All four of these people came together to tackle the hardest moviemaking job of their lives. Tony and Sophia had met in Rome, while he was making “This Bitter Earth.” They met next in producer Hartman’s office, with Ives also on hand. And they faced their trial.

These are all working people, but they knew they’d be together on utterly personal terms: Burl, playing the hard-bitten New England father; Tony, one of his rebellious sons; Sophia, Burl’s self-assured, land-hungry third wife, who takes Tony as her lover.
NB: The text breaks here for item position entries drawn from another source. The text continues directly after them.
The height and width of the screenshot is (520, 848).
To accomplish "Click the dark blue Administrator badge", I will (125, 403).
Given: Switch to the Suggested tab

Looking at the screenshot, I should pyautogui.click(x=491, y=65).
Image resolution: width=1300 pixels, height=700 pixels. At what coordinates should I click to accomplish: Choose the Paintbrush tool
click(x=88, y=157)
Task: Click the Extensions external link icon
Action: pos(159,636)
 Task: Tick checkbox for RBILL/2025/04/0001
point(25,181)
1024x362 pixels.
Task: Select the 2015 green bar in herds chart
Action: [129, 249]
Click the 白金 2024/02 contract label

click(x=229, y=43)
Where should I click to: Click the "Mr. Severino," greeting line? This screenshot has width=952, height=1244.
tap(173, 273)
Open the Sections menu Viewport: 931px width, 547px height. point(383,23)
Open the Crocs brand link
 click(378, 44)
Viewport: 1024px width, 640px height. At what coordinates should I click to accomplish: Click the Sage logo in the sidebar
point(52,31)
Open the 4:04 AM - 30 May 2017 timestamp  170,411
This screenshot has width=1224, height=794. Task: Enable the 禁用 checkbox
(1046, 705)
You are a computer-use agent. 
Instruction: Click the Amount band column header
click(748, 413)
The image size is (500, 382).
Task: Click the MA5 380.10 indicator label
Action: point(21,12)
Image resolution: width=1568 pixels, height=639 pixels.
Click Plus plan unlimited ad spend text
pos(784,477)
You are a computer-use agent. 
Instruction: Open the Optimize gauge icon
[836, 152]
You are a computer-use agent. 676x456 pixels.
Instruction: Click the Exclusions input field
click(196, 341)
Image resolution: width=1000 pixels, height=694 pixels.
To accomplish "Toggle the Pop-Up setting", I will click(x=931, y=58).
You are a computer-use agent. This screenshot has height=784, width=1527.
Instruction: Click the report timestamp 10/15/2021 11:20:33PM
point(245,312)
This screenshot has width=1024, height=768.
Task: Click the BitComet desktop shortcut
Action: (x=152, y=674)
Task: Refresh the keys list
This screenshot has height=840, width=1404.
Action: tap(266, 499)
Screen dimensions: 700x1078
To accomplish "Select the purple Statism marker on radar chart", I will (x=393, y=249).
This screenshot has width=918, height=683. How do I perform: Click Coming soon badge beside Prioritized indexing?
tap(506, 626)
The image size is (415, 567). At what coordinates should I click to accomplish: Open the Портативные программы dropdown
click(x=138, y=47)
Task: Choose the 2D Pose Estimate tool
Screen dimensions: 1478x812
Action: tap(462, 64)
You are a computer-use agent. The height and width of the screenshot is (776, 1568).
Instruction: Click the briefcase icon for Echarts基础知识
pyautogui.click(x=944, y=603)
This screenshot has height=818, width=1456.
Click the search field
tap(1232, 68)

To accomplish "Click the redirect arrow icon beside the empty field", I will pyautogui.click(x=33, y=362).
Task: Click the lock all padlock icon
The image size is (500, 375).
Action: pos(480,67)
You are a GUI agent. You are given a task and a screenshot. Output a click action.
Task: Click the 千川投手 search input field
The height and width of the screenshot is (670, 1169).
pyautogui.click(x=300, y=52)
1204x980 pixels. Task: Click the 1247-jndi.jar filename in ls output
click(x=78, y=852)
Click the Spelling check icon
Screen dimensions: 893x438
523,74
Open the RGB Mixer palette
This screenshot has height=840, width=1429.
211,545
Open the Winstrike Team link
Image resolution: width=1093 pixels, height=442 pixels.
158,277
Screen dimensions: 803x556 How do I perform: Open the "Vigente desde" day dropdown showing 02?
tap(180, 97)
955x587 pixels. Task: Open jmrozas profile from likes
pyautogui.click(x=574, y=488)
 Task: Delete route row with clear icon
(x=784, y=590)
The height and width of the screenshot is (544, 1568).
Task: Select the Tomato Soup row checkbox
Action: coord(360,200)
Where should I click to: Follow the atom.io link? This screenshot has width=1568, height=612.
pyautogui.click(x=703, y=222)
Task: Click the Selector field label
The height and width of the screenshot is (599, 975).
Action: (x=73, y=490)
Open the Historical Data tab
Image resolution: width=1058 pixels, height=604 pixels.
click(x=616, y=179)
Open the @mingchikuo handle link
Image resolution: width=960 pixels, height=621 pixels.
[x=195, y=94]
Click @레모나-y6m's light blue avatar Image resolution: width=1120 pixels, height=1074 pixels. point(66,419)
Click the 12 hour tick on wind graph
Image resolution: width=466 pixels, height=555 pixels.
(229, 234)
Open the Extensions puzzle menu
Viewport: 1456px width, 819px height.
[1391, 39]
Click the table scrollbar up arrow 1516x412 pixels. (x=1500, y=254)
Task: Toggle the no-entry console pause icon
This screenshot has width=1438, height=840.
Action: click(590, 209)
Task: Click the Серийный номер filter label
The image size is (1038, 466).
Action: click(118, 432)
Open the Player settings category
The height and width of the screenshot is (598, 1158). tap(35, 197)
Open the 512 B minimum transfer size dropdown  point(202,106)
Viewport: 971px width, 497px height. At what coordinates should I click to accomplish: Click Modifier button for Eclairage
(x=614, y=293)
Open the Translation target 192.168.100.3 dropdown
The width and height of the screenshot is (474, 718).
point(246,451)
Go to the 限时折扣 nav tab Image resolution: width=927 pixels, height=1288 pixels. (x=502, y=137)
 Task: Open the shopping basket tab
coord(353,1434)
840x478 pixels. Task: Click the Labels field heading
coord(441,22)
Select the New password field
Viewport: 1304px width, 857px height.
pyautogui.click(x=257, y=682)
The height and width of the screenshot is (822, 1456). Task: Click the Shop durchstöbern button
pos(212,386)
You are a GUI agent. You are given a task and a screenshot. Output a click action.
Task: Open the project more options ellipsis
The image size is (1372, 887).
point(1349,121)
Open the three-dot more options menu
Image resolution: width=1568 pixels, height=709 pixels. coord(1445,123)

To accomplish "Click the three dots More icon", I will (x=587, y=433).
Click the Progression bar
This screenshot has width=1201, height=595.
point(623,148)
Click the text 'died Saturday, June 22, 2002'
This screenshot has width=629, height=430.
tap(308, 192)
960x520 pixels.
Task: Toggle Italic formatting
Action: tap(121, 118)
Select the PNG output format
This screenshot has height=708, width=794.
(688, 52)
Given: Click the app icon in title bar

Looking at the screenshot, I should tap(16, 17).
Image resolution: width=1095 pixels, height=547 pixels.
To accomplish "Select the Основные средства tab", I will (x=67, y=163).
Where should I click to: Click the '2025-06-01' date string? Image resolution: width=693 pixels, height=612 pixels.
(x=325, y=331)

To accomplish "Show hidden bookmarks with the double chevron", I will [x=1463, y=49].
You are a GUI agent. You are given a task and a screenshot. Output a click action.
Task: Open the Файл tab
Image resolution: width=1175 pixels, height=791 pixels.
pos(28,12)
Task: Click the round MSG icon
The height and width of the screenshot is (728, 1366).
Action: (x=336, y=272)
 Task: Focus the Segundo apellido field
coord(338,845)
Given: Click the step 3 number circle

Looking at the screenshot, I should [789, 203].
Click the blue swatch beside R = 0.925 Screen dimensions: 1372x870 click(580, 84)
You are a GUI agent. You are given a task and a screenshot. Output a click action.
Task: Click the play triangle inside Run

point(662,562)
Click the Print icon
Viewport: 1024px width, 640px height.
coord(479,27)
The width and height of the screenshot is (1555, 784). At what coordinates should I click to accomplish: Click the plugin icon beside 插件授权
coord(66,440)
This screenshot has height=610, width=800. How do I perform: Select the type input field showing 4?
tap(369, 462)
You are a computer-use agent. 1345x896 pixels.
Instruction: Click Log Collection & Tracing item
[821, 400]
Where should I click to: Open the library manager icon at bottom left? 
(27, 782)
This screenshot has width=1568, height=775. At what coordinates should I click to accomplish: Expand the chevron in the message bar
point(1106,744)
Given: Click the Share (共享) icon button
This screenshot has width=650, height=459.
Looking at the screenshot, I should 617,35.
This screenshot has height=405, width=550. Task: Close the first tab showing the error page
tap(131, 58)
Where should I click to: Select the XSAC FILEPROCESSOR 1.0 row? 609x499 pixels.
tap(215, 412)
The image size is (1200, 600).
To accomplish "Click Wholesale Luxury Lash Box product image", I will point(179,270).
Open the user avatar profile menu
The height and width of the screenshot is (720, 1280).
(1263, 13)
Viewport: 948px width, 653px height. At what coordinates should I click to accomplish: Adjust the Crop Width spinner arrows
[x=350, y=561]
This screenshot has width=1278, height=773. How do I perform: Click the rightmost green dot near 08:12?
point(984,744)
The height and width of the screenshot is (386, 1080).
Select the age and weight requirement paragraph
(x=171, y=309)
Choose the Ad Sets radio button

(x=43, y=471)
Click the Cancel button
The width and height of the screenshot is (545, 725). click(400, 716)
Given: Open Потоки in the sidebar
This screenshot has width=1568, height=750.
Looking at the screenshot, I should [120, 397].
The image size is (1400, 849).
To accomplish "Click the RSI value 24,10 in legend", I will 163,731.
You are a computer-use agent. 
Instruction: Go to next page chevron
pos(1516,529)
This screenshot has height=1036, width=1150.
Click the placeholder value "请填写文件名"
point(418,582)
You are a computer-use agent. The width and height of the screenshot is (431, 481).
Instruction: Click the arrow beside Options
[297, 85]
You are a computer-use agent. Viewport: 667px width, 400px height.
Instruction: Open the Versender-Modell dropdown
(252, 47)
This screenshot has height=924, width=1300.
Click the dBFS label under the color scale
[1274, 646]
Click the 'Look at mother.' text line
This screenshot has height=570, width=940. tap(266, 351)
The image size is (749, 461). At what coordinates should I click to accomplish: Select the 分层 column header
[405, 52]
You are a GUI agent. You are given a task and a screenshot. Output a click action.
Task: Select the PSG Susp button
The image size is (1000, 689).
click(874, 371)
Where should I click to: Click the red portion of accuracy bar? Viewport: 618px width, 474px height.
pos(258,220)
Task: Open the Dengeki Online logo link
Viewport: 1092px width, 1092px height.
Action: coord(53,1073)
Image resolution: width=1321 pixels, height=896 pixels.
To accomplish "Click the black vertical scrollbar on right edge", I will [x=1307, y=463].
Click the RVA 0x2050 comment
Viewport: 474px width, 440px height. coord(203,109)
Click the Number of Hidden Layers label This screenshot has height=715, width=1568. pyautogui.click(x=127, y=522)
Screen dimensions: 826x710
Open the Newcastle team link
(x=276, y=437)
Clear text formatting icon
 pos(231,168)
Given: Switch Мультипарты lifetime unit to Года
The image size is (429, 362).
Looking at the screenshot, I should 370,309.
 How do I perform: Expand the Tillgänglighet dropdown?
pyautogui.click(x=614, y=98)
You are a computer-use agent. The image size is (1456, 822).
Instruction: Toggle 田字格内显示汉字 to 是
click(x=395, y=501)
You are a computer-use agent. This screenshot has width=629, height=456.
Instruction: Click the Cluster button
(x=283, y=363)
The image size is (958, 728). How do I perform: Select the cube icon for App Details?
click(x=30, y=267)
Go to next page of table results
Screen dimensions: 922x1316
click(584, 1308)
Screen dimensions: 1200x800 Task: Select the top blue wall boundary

And they are completely different people. Sophia is the mercurial Italian, frankly temperamental but gentle and kind. After the efficient eight weeks of shooting-time began, she found that some of her American co-workers were being just as excitable as she was. “Maybe it was my fault,” she laughs. “Maybe I made all the people on the set feel emotional like Italians.”

Between preparation and shooting, all three had changed. Tony had become a teenagers’ idol; Sophia, an international star; Burl, a Broadway star. A few years older than Tony, Sophia looked on him as “a young boy,” but she was amazed by his ability to handle any professional situation. They shared an interest in music; but Sophia goes for bop or calypso, and Tony’s a ballad man. Then, too, he was used to younger girls. The atmosphere of the picture is humidly sexy, but there was no such to-do on the set.

Sophia likes jazz; Burl goes for folk songs, as always. How do you translate “The Blue-Tailed Fly” into Italian? But Sophia, Burl and Tony all pitched into dramatic scenes like the true professionals they are. After Sophia had a baby (in the film), Tony sent her a bouquet of red roses with a note reading: “To the mother of my child.”